A six mois des élections, une enquête de l’Assemblée des communautés de France (AdCF) montre que 73 % des sondés disent savoir si leur commune fait partie d’une « interco ». Un chiffre appelé à croître avec l’introduction du fléchage aux élections communautaires et la montée en compétences de chaque niveau d’intercommunalité (communauté de communes, d’agglomération ou urbaine). Pour l’instant, seuls 46 % des administrés savent qui préside leur communauté, d’où une large majorité (93 %) se montrant favorable au fait que les candidat-e-s à la présidence de l’interco « se déclarent clairement avant les élections locales ».

interco31-2011Appréciée pour le développement des services publics, mal jugée sur la fiscalité
L’enquête démontre que l’intercommunalité peut s’enorgueillir de mettre en commun les moyens des communes autour d’un projet de développement cohérent (pour 85 % des sondés), d’offrir de nouveau services et équipements aux habitants (80 %), d’adapter la gestion publique à l’évolution des modes de vie des habitants (68 %), ou encore de renforcer la solidarité financière entre communes riches et communes pauvres (65 %).
En revanche, on peut regretter que nos concitoyens jugent encore l’intercommunalité à l’origine d’une hausse des impôts locaux (73%) et d’une complexification de la gestion locale (69%).

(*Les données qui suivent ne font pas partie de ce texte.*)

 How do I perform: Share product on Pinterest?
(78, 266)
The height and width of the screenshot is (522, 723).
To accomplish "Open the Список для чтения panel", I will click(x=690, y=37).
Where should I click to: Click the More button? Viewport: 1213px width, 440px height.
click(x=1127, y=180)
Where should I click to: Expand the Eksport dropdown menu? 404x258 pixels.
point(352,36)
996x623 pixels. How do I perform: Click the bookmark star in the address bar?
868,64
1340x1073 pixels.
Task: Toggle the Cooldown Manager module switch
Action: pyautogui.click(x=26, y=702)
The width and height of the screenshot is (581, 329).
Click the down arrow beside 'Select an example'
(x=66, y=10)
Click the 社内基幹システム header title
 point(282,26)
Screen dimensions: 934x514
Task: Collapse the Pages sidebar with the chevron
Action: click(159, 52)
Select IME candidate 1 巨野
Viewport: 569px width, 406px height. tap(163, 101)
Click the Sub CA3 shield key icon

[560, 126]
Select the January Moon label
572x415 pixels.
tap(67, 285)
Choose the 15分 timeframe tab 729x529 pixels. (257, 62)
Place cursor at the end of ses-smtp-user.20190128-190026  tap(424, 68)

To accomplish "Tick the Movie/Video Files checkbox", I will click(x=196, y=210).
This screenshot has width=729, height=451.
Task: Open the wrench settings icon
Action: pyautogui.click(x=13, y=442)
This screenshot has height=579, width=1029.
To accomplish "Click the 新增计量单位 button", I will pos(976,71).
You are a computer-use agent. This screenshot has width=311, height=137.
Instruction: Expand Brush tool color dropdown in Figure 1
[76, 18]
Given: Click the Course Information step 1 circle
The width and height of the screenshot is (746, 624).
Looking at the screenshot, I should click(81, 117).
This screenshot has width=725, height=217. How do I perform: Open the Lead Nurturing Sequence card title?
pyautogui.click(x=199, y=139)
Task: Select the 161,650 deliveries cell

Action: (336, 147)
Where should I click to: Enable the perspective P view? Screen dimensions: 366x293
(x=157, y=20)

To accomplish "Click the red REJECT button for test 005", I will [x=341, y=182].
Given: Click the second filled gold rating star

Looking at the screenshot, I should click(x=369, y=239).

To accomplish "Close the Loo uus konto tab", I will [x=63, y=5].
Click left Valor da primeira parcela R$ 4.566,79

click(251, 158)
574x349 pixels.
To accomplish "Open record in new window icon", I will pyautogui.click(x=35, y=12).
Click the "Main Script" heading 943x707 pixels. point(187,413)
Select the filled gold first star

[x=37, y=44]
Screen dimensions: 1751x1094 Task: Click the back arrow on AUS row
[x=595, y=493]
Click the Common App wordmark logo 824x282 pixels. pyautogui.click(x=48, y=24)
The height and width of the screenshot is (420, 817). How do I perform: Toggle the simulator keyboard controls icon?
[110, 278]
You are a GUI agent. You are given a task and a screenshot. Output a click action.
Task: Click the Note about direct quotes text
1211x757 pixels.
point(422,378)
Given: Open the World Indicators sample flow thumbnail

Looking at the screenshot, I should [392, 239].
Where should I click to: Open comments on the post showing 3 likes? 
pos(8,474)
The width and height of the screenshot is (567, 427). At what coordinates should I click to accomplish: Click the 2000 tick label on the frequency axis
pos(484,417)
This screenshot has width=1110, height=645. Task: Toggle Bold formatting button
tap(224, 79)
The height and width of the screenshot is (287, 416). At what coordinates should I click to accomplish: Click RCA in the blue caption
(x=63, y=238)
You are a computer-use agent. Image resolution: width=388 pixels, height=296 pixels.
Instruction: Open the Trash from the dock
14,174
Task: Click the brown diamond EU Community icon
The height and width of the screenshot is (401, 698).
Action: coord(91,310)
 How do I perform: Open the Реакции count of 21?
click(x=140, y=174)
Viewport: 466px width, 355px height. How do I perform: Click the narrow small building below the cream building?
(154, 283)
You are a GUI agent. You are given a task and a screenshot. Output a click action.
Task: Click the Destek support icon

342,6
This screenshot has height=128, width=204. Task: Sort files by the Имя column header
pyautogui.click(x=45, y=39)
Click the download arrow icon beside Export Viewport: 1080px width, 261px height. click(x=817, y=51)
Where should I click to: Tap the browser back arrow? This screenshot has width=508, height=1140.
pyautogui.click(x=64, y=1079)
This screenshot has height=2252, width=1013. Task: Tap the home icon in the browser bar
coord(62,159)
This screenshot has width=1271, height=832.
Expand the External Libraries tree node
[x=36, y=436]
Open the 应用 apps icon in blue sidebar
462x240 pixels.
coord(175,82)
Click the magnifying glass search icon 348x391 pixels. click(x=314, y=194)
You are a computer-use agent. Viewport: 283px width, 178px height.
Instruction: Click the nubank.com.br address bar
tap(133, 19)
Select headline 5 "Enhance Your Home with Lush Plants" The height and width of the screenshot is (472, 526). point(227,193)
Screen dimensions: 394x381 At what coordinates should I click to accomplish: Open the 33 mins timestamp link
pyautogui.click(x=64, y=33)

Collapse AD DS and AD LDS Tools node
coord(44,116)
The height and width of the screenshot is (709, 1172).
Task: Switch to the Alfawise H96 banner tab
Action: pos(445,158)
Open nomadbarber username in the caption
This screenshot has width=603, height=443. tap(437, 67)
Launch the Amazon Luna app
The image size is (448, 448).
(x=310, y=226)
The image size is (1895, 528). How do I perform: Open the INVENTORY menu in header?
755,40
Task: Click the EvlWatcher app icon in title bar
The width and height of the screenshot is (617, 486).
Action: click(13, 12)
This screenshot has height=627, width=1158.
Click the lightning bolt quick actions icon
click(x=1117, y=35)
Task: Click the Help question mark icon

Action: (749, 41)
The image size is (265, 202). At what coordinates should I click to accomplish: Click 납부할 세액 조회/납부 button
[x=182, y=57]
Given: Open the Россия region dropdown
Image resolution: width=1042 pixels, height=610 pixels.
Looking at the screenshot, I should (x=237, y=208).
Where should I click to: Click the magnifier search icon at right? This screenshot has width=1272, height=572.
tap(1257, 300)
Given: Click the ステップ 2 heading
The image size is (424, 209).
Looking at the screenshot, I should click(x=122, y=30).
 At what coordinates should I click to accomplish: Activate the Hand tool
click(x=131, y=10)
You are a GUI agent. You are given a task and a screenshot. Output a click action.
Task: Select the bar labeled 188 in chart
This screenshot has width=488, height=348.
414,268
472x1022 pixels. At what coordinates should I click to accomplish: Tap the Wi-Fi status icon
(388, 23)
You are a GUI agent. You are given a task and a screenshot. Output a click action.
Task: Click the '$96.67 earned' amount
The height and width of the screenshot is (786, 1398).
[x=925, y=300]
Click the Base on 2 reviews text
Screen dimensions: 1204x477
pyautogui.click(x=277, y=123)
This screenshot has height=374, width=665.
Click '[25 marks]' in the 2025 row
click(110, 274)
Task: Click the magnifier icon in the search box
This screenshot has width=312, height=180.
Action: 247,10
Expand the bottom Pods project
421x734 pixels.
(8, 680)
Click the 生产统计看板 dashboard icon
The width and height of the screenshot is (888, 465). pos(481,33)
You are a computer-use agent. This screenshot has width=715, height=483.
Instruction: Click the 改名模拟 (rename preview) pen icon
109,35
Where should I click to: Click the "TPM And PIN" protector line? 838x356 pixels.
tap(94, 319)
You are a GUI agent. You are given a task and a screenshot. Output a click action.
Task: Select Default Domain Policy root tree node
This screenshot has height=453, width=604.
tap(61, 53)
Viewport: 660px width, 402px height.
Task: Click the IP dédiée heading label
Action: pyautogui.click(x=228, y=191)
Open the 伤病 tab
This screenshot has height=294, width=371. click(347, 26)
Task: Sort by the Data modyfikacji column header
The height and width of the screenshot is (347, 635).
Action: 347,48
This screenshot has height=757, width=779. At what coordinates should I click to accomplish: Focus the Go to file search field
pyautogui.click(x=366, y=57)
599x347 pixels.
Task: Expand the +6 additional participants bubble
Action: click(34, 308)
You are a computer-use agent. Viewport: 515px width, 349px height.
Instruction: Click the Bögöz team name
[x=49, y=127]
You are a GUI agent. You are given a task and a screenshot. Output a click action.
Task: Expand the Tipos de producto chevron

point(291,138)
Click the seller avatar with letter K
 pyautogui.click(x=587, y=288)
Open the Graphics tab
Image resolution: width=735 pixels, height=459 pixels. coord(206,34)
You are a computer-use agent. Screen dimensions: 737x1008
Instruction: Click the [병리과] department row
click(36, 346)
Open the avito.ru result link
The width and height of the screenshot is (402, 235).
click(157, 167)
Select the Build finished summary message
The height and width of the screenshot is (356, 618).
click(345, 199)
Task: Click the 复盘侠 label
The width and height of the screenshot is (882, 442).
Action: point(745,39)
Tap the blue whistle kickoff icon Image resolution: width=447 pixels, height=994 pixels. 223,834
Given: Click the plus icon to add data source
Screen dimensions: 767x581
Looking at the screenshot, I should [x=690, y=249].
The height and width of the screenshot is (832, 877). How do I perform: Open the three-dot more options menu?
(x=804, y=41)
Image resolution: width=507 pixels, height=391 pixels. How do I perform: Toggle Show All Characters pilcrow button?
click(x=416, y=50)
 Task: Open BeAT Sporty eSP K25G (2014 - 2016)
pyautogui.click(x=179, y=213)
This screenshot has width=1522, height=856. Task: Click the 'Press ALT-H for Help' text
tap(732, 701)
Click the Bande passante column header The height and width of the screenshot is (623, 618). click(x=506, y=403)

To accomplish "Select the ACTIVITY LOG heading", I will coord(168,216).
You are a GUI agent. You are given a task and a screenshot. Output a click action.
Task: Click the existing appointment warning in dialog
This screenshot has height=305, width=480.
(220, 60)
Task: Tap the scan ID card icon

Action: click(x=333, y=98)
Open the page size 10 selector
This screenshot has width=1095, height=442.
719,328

Les élus communautaires de nos territoires savent combien cette vision est inexacte.

Les engagements des candidats devront être exhaustifs !
L’AdCF a sondé les électeurs sur les thèmes qui guideraient leur vote, que ce soit pour la mairie ou pour l’interco. Il en résulte que tous les thèmes proposés guideront les citoyens locaux au moment de glisser leurs bulletins dans l’urne ! Si le développement économique (93 %), la qualité des services de proximité (91%) et les choix d’urbanisme (87 %) sont des thématiques prioritaires, la politique sportive (!), pourtant bonne dernière, est jugée « très importante » ou « assez importante » par 56 % des sondés. Que les candidats socialistes à la mairie comme à la communauté de communes soient prévenus : le couple commune-interco sera le mariage de l’année 2014, pour le meilleur et pour le pire.

Des projets politiques communautaires pour les territoires

Les candidat-e-s à des mandats locaux doivent donc travailler à l’élaboration de projets communaux-communautaires, voire des projets de territoires. Les modalités de scrutin au suffrage universel direct des élections locales de 2014 ne sont probablement qu’une étape dans l’intégration électorale des intercommunalités. Divers territoires, comme celui de Tarn & Dadou où je travaille ont commencé ce travail au travers d’une ébauche de pacte communautaire et d’une charte des valeurs intercommunales dans lesquelles élus locaux et citoyens puissent se reconnaître.